Il grande sogno rimane intatto. Il Città di Sora, prima del caos provocato dall’epidemia da Coronavirus, occupava il primato indiscusso nel girone ciociaro della Serie D di calcio a 5Il presidente volsco Mario Giannetti tesse le lodi del team guidato da mister Recchia:

“sono 10 anni conditi da gioie e dolori. Gioie per i tanti trofei vinti, i tornei e i campionati ai quali abbiamo partecipato, dai provinciali ai nazionali fino ad arrivare agli Europei in Romania dove partecipammo al 1°campionato d’Europa di calcio a 5. Tanti ricordi belli indelebili, ma anche dolori per sconfitte ingiuste con addii e sacrifici dentro e fuori dal campo, ma che comunque ci hanno insegnato a crescere e a maturare.
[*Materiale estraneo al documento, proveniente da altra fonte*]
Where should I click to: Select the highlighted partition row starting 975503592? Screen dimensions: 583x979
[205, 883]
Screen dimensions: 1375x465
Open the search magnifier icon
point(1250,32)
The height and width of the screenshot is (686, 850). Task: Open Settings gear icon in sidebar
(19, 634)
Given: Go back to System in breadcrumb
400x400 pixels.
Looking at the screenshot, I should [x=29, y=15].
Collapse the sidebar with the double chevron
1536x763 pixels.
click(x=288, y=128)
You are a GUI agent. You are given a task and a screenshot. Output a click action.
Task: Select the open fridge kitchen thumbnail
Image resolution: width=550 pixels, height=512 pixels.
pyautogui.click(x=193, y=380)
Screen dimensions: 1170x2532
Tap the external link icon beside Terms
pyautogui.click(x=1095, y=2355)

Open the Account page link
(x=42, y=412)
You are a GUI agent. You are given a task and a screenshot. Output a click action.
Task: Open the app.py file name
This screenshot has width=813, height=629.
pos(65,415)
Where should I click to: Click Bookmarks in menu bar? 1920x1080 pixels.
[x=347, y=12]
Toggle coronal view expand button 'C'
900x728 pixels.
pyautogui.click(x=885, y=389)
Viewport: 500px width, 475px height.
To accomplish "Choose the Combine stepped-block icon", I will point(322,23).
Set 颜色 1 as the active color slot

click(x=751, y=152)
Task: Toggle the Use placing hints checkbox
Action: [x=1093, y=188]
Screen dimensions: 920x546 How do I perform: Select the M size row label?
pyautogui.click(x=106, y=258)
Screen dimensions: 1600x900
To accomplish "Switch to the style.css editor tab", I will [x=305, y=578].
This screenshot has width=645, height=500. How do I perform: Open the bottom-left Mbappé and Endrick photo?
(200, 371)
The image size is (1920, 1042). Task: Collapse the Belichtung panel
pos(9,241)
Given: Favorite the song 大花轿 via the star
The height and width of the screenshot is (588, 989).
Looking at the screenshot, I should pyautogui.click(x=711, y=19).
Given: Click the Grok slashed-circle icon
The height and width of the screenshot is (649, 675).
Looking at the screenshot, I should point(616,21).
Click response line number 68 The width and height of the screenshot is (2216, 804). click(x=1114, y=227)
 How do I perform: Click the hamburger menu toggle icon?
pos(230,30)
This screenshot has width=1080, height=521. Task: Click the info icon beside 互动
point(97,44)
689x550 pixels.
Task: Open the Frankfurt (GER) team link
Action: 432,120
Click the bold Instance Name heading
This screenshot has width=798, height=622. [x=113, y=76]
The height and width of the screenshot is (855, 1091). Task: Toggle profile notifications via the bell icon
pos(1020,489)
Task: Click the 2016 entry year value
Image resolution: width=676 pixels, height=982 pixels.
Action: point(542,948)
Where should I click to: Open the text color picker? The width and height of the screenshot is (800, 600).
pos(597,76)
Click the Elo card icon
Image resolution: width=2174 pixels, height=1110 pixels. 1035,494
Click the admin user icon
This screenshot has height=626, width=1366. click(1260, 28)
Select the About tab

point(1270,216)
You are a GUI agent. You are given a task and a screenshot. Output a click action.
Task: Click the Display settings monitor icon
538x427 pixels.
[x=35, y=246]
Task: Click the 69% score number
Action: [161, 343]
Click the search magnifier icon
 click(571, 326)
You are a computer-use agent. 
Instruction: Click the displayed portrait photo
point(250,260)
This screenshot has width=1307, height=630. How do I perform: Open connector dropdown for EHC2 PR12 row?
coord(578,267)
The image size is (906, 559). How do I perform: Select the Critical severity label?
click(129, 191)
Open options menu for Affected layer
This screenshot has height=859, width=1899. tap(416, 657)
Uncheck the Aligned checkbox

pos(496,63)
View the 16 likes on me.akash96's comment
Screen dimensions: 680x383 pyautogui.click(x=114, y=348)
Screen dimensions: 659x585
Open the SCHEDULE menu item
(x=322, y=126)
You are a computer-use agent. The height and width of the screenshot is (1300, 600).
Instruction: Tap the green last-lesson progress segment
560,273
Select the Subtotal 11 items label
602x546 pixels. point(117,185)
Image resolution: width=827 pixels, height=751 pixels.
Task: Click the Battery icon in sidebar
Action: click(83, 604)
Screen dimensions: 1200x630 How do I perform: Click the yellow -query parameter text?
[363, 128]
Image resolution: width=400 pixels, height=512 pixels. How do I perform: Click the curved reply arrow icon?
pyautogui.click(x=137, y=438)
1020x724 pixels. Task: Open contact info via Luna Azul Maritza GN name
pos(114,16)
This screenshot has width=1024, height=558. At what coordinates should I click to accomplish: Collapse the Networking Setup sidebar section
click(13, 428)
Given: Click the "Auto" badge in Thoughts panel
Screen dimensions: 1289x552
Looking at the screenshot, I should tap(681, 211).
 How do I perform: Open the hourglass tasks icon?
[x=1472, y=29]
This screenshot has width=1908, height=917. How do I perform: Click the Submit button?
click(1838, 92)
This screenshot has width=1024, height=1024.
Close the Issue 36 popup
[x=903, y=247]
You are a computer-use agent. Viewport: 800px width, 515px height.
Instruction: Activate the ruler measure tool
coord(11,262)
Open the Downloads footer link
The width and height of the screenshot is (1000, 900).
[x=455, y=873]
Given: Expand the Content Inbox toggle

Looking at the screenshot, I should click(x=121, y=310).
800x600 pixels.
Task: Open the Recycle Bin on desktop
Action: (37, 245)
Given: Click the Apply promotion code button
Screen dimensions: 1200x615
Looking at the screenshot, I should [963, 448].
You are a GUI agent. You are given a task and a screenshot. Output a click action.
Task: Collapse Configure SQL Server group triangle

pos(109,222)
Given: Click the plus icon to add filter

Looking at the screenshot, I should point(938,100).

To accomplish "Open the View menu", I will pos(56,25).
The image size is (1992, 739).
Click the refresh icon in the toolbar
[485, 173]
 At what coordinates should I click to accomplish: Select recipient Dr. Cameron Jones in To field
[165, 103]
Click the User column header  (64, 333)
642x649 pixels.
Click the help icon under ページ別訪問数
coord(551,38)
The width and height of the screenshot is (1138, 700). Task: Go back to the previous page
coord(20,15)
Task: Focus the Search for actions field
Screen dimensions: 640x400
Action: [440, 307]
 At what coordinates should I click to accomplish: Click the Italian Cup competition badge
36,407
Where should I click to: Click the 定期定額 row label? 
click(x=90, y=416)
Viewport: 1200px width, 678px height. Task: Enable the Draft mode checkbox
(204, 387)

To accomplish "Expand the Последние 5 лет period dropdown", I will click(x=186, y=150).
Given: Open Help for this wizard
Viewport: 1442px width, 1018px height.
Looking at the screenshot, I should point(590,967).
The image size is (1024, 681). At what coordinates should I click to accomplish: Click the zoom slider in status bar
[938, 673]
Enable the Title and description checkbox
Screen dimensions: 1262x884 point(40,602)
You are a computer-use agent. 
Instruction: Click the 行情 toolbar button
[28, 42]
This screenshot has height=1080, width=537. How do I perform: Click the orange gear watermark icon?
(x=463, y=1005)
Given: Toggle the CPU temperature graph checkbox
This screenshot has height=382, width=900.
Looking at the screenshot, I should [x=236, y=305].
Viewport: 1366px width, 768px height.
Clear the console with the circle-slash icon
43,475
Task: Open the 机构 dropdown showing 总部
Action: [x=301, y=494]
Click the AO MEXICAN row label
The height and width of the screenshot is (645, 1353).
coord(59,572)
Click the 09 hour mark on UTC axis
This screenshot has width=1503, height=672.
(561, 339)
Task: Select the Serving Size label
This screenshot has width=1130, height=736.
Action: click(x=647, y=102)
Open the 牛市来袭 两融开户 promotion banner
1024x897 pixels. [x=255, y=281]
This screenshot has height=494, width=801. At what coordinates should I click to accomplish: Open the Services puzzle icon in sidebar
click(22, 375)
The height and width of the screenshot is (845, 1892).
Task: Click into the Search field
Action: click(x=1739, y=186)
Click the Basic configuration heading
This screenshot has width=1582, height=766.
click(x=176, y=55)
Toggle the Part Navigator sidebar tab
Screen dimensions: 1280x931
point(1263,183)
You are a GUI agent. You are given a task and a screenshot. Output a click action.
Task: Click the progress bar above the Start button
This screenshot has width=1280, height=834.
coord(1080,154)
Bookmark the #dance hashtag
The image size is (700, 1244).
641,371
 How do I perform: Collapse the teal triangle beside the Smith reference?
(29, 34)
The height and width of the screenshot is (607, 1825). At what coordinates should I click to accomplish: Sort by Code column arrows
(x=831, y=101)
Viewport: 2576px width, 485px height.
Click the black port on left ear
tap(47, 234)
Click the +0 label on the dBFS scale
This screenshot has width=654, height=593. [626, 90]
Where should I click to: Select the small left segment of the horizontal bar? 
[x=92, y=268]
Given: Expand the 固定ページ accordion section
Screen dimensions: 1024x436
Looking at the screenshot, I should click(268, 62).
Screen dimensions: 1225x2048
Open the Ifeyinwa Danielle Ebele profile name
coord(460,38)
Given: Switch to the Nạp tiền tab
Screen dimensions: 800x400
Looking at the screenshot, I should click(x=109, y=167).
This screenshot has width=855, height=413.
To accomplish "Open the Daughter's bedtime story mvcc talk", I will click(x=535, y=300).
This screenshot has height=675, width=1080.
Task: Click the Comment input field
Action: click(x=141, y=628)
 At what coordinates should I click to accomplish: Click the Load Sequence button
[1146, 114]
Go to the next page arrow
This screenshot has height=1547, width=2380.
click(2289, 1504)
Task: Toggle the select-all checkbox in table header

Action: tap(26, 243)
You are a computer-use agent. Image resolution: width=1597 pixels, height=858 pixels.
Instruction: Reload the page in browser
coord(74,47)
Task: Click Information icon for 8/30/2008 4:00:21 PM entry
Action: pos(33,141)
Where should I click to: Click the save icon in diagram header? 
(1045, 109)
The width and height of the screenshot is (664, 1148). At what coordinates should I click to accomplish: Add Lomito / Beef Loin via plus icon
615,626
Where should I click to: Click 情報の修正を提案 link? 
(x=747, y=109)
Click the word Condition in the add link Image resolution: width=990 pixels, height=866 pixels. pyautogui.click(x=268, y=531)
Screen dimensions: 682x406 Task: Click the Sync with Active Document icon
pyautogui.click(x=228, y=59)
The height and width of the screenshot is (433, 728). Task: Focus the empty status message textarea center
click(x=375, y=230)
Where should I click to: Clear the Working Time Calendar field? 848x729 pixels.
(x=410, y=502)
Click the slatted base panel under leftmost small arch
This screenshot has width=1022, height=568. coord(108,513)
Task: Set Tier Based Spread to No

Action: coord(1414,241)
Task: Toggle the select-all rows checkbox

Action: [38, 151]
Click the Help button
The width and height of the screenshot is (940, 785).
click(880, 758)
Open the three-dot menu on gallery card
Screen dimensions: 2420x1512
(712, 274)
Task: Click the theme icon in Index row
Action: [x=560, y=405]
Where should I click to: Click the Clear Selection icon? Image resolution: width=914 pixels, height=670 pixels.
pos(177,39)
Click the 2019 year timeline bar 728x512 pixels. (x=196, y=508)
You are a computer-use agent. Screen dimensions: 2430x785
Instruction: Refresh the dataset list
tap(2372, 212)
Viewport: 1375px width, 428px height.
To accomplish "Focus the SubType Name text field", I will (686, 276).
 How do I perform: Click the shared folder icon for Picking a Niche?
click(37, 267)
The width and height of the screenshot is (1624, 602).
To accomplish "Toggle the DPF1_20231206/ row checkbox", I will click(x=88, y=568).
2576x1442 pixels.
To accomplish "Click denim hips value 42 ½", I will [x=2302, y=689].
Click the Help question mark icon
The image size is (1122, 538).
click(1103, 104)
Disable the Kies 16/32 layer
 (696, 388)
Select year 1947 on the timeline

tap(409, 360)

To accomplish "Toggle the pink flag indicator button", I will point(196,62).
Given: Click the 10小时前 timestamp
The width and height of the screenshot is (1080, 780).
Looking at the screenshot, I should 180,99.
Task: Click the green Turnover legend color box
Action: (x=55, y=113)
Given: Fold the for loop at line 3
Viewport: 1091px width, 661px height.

Abbiamo impiegato 10 anni di programmazione e duro lavoro per arrivare ad assemblare una squadra forte e competitiva. Una squadra fatta da calciatori eccellenti ma soprattutto che tengono alla maglia che indossano e che nonostante il lavoro e la famiglia danno il massimo per raggiungere l’obiettivo. Una compagine legata dentro e fuori dal campo. Aver creato attorno a loro uno staff importante con due mister, preparatori atletici e dei portieri di altissimo livello, in più una struttura societaria attenta ad ogni situazione. Dall’abbigliamento, ai tesserati, alle trasferte, agli infortuni e tutto il resto. Il giocatore così si sente tranquillo e sa che dietro c’e’ una società che lavora per loro”.

Come detto, prima dello stop forzato, il Città di Sora veleggiava in vetta al torneo. 

“Prima della sosta eravamo primi, adesso attendiamo cosa deciderà la LND. I ragazzi fremono per tornare a calcare il campo e dimostrare di essere i primi e vincere il torneo. Le difficoltà sono evidenti. Questa pandemia ha bloccato il mondo intero, ma noi stiamo comunque attenti alla solidarietà per stare vicino alla nostra città di cui siamo innamorati essendo sorani veraci. Un piccolo gesto ma intriso di voglia di partecipare ed aiutare chi ha bisogno in questo momento. Ringraziamo la Vis Sora che ci ha coinvolti insieme alle altre società della città e siamo orgogliosi di esserci sempre per la nostra terra. Ce la faremo. Andrà tutto bene”.

Il grande sogno rimane intatto. Ora però la priorità è un’altra. C’è un virus  da sconfiggere.